The klotho knockout mouse is now an established animal model of ageing, allowing further study of well-accepted processes that occur with ageing, such as arteriosclerosis, arterial calcification KPT-330 clinical trial and osteoporosis, and other less well-studied processes such as angiogenesis.[7, 11, 12] The klotho gene encodes a 1012 amino acid long single-pass transmembrane protein, commonly referred
to as α-klotho, to differentiate it from two subsequently discovered members of the klotho family; β-klotho and γ-klotho.
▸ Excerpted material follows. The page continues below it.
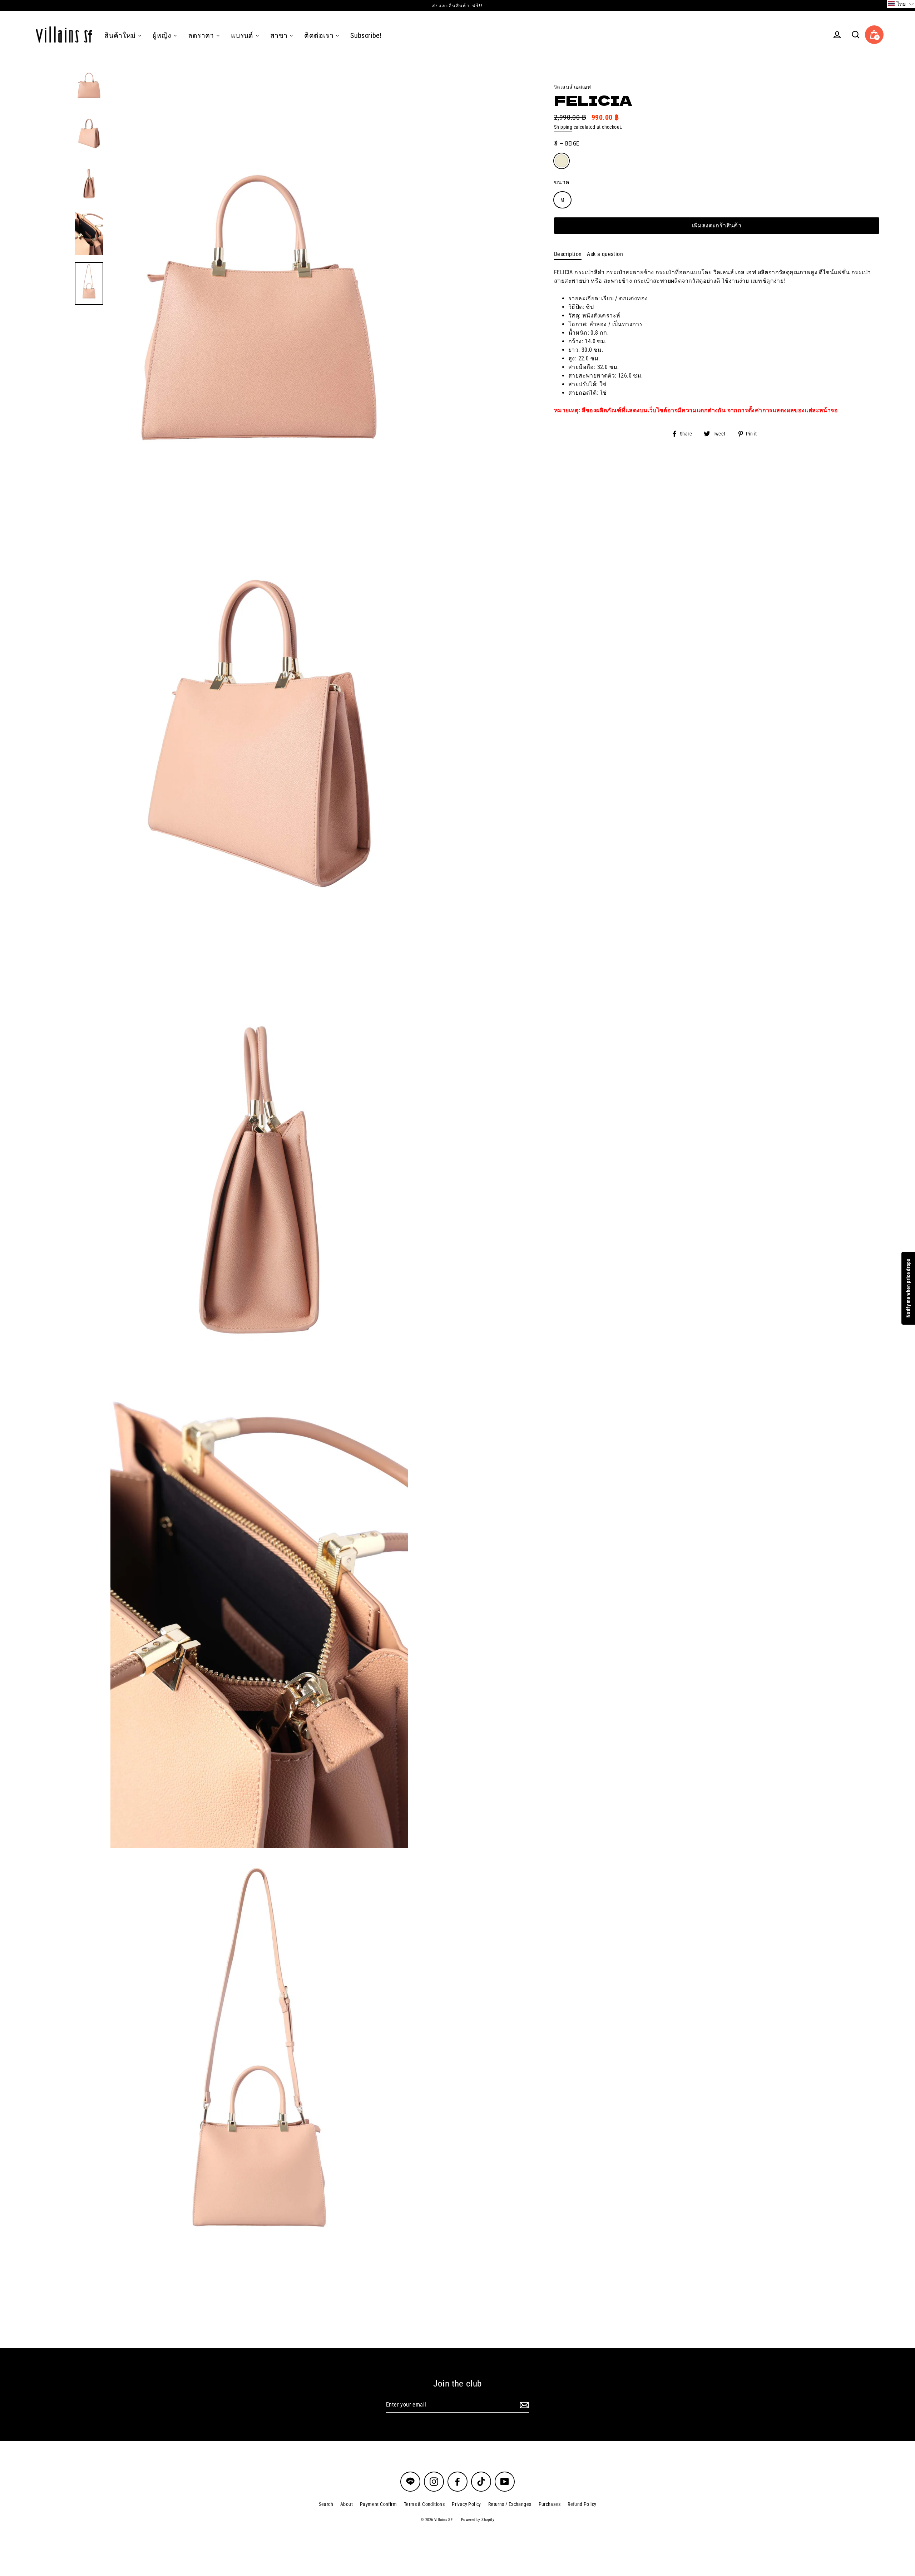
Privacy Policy (466, 2504)
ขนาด (561, 181)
All three are single-pass transmembrane proteins of different lengths, which not only share a substantial degree of homology, but function as obligate co-receptors to endocrine FGF. Within the extensive superfamily of FGF, only the FGF19 subfamily consisting of FGF19, FGF21 and FGF23 are endocrine FGF while the other FGF function as paracrine/autocrine factors.[13, 14] FGF receptors (FGFR) are detected ubiquitously while klotho expression is limited to certain tissues, thereby determining tissue specificity for the endocrine action of their respective FGF. α-klotho is an obligate co-receptor for physiological FGF23
signalling and appears essential for FGF23-mediated phosphate regulation IWR-1 order in animal models.[15-17] It is now also evident that klotho proteins play a role in a range of other metabolic processes.[7, 8, 15, 18-20] β-klotho, that augments FGF19 and FGF21 signalling, is found in liver, gall bladder, pancreas, colon and adipose tissue and participates in bile acid metabolic pathways.[19, 20] γ-klotho is coupled to FGF19 and is found in the eye, adipose and kidney and its function remains cryptic. The remainder of this review focuses on α-klotho and will henceforth be referred to as klotho. Klotho exists in two forms – membrane-bound klotho (mKl) and soluble klotho (sKl). mKl is variably expressed in different tissues including parathyroid, brain, heart and testis with low-level expression Sirolimus mw also detected in the aorta.[7, 21] Klotho is most abundantly described in the kidney with earlier reports focused on distal convoluted tubule expression, though more recently
proximal tubule expression of mKl has been reported. sKl, on the other hand, is produced in two ways. The first is a result of ectodomain cleavage of mKl (∼130 kDa) although factors regulating ectodomain shedding remain poorly characterized. A number of proteases have been implicated, most notably a disintegrin and metalloproteinase (ADAM) 10/17, which is also expressed in the distal convoluted tubule. The second is a product of alternative splicing leading to a shorter form of sKl (∼70 kDa). Proteomic analysis of various extracellular fluids suggests that the longer form of sKl, generated by cleavage is the major circulating species in humans.[23-25] The actions of mKl and sKl differ, with mKl predominantly supporting FGF23 in regulating phosphate.